- **Reading text**:
########
Many academics will be familiar with the tactics of some of the new ‘predatory journals’ – primarily, unsolicited invitations to publish in the said journal, to sit on the Editorial Board, and increasingly to lead the publication of a special issue, usually because of a topic that the author has previously published on. As editors of Information Polity we get at least two or three of these invitations per week, and sometimes more than one a day. As with all spam, these tactics must work, otherwise they would not be deployed. These journals are usually Open Access with the author paying a publishing fee (article processing charge). Their rapid growth suggests that academics are willing to pay these fees, usually in the region of $1000 per article, in order to get their work published quickly, and sometimes in as little as twenty days. A predatory journal will publish almost anything in return for a fee, and in recent years there has been an explosion in special issues and collections, sometimes with the frequency of such publications outnumbering ‘normal’ or traditional editions. Data on the number of special issues current being published points to an average of at least five per journal in 2020 and rising (Crosetto, 2021). So, what’s the problem, if good quality academic work is being published quickly and is accessible to all? Why do we call them ‘predatory journals’?

One issue with predatory journals is a concern about the quality of published material. The rapid publication period raises doubts about the thoroughness of the peer review process, which in practice can be quite time consuming, as it involves soliciting the participation of reviewers, the completion of reviews, usually the completion of revisions and then subsequent iterations of reviews and revisions. At Information Polity, we try to do this at good speed, but we can only proceed at the speed of the reviewers and authors, and a finished publication has never been ready in just twenty days. Accelerating this process significantly suggests shortcuts are being made and that the quality of publications are being compromised.
########
- **Dataset excerpt**:

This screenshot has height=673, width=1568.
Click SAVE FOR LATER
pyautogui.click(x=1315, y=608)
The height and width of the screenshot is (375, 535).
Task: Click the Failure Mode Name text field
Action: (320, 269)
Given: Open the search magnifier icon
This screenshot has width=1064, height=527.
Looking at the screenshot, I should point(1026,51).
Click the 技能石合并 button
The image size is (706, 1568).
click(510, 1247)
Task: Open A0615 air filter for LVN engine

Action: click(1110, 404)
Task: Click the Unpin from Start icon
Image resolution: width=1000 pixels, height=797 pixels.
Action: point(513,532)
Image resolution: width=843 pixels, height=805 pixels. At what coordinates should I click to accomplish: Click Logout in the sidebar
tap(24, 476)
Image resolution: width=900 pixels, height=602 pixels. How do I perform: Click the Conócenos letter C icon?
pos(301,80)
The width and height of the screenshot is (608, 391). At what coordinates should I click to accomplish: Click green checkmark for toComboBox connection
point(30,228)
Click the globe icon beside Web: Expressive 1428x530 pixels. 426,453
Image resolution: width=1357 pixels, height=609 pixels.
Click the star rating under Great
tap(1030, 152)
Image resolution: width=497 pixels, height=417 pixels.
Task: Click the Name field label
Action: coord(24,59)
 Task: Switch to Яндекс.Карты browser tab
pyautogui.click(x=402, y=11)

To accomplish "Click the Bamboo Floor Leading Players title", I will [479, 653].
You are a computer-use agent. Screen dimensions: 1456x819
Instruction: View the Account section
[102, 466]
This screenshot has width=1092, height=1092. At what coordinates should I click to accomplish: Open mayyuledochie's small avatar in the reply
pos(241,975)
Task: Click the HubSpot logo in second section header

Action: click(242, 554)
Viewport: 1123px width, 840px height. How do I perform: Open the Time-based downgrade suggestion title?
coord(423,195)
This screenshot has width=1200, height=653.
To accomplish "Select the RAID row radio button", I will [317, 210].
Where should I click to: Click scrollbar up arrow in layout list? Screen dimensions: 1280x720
########
- **Tasks to carry out**:
**1.** Copy the passage on predatory journals from "One issue with" to "are being compromised.".
**2.** In the records, substitute "ADD TO CART" for "SAVE FOR LATER" in the lines from the start through the line with "click(510, 1247)", keeping everything else unchanged. Return only those lines.
The text and the records are unrelated material.

- **Outputs by task**:
**1.**
One issue with predatory journals is a concern about the quality of published material. The rapid publication period raises doubts about the thoroughness of the peer review process, which in practice can be quite time consuming, as it involves soliciting the participation of reviewers, the completion of reviews, usually the completion of revisions and then subsequent iterations of reviews and revisions. At Information Polity, we try to do this at good speed, but we can only proceed at the speed of the reviewers and authors, and a finished publication has never been ready in just twenty days. Accelerating this process significantly suggests shortcuts are being made and that the quality of publications are being compromised.

**2.**
This screenshot has height=673, width=1568.
Click ADD TO CART
pyautogui.click(x=1315, y=608)
The height and width of the screenshot is (375, 535).
Task: Click the Failure Mode Name text field
Action: (320, 269)
Given: Open the search magnifier icon
This screenshot has width=1064, height=527.
Looking at the screenshot, I should point(1026,51).
Click the 技能石合并 button
The image size is (706, 1568).
click(510, 1247)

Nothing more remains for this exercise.